NH more than halfway to meeting broadband access goals
The state is more than halfway to providing high-speed, reliable broadband to 48,000 unserved and underserved addresses across 115 municipalities, a $90 million effort funded by the American Rescue Plan Act.


CONCORD, NH – The state is more than halfway to providing high-speed, reliable broadband to 48,000 unserved and underserved addresses across 115 municipalities, a $90 million effort funded by the American Rescue Plan Act.
The project, part of $122 million provided to the state for broadband under ARPA’s Coronavirus Capital Projects Fund, must connect a total of 48,016 homes and businesses by the end of 2026. About 28,000 addresses, 58% of the goal, had been connected to high speed, reliable internet access by Dec. 1, according to a news release Monday from the state’s Department of Business and Economic Affairs, which administers the program.
“This was an historic investment and the results are significant,” BEA Commission Taylor Caswell said of the program, which is a key to the Biden-Harris administration’s goal to connect every American household with high-speed, reliable broadband.
Under the program, each state had to provide a plan that requires all service providers to participate in the Federal Communications Commission’s Affordable Connectivity Program, which helps provides a discount of up to $30 per month for households to ensure they can afford internet to help with work, school, health care needs and more. The FCC estimated in 2022 that about 48 million families in the U.S. are eligible for the program.
BEA contracted, for $50 million, with the New Hampshire Electric Cooperative to connect 23,259 addresses and Consolidated Communications (Fidium, for $40 million, to connect 24,757 addresses. The program began in September 2022 after the state’s plan was approved by the U.S. Department of Treasury in June 2022.

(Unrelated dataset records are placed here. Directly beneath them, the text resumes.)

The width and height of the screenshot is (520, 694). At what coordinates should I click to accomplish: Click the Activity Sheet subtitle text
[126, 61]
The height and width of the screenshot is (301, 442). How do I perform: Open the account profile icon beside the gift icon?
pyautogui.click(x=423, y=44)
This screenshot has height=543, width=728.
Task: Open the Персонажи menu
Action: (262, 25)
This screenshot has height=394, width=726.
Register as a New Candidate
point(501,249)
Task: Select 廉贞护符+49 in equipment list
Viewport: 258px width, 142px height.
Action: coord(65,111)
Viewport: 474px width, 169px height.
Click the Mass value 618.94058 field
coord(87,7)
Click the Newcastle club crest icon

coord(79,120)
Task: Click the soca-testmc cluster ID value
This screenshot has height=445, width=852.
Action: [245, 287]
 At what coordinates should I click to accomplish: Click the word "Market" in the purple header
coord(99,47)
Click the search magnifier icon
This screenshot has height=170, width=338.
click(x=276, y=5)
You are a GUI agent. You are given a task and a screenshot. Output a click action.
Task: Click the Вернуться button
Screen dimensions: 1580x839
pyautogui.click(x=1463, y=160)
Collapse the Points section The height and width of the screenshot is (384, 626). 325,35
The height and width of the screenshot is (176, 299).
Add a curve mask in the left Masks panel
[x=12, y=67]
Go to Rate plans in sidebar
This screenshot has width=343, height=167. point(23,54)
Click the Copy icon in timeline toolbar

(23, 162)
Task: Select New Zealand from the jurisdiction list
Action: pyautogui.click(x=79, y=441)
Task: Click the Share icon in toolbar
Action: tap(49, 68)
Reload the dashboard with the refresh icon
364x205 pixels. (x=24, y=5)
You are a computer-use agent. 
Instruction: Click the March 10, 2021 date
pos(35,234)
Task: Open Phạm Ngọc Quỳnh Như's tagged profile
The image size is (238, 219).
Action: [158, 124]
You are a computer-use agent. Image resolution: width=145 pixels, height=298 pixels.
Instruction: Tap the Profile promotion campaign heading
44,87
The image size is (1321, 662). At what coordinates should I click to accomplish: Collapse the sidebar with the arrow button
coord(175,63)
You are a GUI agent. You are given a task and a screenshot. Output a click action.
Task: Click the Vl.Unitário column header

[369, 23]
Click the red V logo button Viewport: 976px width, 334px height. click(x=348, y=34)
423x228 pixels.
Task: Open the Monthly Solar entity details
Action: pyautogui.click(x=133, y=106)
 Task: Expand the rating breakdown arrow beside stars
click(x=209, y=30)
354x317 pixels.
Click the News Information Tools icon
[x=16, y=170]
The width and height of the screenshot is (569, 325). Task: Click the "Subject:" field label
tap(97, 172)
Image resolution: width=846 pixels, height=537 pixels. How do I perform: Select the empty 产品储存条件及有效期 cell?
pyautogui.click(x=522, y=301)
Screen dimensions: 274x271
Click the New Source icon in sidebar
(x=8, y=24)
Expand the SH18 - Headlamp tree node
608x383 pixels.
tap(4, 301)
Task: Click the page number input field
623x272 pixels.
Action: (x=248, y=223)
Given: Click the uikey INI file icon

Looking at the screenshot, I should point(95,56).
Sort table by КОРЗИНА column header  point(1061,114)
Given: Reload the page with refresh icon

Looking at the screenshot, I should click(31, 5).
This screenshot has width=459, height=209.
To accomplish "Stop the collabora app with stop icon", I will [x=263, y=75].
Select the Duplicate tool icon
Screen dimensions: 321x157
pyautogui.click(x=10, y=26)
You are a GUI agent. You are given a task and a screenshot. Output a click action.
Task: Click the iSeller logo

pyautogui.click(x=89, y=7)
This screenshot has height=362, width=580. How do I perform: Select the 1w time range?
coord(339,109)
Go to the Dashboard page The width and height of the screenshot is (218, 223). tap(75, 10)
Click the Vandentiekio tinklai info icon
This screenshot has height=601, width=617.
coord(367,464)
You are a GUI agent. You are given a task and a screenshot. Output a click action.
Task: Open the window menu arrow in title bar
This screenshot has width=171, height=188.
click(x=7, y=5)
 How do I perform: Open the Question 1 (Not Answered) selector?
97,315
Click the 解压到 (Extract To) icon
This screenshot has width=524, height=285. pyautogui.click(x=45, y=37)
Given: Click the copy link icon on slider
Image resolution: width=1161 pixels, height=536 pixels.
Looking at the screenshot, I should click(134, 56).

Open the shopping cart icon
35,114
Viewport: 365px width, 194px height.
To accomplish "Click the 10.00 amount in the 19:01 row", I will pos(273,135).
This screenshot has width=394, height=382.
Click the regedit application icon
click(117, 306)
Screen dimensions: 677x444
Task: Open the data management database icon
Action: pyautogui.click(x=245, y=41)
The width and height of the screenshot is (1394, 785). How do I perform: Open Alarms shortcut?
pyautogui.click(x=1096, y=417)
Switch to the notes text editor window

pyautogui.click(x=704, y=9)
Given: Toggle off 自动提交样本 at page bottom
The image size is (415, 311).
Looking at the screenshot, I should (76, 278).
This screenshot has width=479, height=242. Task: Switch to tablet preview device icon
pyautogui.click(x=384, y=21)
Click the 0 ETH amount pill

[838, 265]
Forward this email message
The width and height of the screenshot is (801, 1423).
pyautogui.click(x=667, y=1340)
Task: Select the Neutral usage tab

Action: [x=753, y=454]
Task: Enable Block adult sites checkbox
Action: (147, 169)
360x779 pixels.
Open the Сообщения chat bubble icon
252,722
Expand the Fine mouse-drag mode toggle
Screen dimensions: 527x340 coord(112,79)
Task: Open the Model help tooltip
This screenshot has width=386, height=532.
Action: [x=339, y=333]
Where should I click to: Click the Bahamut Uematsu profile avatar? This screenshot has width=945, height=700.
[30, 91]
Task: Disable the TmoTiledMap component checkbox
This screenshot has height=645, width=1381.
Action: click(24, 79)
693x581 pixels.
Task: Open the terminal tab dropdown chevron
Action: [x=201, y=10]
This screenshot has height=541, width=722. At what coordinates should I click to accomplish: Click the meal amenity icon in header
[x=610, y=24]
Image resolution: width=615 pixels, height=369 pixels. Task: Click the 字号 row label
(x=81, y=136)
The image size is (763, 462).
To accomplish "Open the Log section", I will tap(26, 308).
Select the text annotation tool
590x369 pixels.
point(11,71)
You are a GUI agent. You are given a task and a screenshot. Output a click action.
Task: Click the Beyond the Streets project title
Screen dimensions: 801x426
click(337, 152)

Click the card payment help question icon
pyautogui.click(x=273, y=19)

“Well over 1,000 miles of fiber was installed, much of it in rural towns, but also places like summit of Mount Washington, to help operations and communications at the state park and for the meteorologists at the Mt Washington Observatory,” Caswell said in Monday’s news release.
The state’s plan prioritized applications from providers that encouraged the maximum number of locations to be served at the lowest cost, and broadband networks that will be owned, operated by, or affiliated with local governments, non-profits, and co-operatives, the Treasury Department said in 2022.
New Hampshire’s plan was one of four initially approved in 2022. The other three states were Louisiana, Virginia, and West Virginia. The four states, when their projects are completed, will have connected 200,000 customers to high-speed reliable internet, according to the U.S. Department of Treasury, which funds the program. At the time, plans by 30 tribal governments had also been approved.
“The pandemic turned so many aspects of life online from work to school and laid bare the urgency of closing the digital divide for all Americans – especially those living in rural, Tribal, and low-income communities,” said Wally Adeyemo, deputy secretary of the treasury, when New Hampshire’s plan approval was announced in 2022. “Treasury’s broadband funding represents a significant step in the Biden-Harris administration’s unprecedented investment to increase access to high-speed internet and reduce broadband bills for every American household and business.”
The $90 million is part of $122,066,051 million in Community Project Funds that New Hampshire was awarded through ARPA. That portion of the CPF allocation was to provide internet service to the most rural parts of the state that lack internet service, and where it would not be possible to connect them without the money.
Most of the rest of the CPF money, $25,962,843, is for the Broadband Matching Grant Initiative, which is designed to fund broadband infrastructure projects to bring high-speed internet to areas currently lacking service of 100/20 Mbps. It provides a state match that is designed to alleviate the fiscal impact of community-driven broadband investment for both ISPs and municipalities and reduce reliance on bonding, according to Treasury Department. The remaining $6 million of the funding goes to administration costs.
The state’s 2024 annual CPF performance report is available online.